[Stored items]
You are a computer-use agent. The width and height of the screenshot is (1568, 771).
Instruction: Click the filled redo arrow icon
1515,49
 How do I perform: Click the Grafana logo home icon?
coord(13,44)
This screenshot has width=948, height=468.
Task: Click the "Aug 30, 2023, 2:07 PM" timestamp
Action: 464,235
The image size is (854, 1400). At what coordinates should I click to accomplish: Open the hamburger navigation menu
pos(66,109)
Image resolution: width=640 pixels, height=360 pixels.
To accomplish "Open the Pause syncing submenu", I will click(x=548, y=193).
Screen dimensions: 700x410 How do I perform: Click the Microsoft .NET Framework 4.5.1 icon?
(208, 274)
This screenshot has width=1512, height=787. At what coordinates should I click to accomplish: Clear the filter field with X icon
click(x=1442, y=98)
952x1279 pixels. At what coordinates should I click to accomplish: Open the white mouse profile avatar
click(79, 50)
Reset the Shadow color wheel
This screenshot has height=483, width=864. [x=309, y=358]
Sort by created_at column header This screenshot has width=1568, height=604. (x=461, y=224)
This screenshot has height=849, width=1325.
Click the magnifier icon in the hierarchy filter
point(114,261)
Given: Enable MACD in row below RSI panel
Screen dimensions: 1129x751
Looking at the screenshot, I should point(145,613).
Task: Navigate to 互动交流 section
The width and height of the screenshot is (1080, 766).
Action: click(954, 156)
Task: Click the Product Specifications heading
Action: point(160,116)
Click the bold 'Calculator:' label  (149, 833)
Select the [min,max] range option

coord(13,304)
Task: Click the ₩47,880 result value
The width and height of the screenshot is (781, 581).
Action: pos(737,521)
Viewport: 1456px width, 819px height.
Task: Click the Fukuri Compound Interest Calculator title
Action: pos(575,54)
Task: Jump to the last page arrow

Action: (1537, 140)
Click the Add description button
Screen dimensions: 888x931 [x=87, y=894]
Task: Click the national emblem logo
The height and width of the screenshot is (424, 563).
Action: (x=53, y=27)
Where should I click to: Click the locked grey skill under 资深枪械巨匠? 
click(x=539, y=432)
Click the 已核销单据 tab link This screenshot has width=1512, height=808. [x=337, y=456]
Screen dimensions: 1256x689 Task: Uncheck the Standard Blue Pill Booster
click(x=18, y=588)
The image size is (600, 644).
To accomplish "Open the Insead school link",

DIRECTIONS FOR THIS TASK:
Show me every line in the data above that includes "link".

COMPLETED EXERCISE:
Click the 已核销单据 tab link This screenshot has width=1512, height=808. [x=337, y=456]
To accomplish "Open the Insead school link",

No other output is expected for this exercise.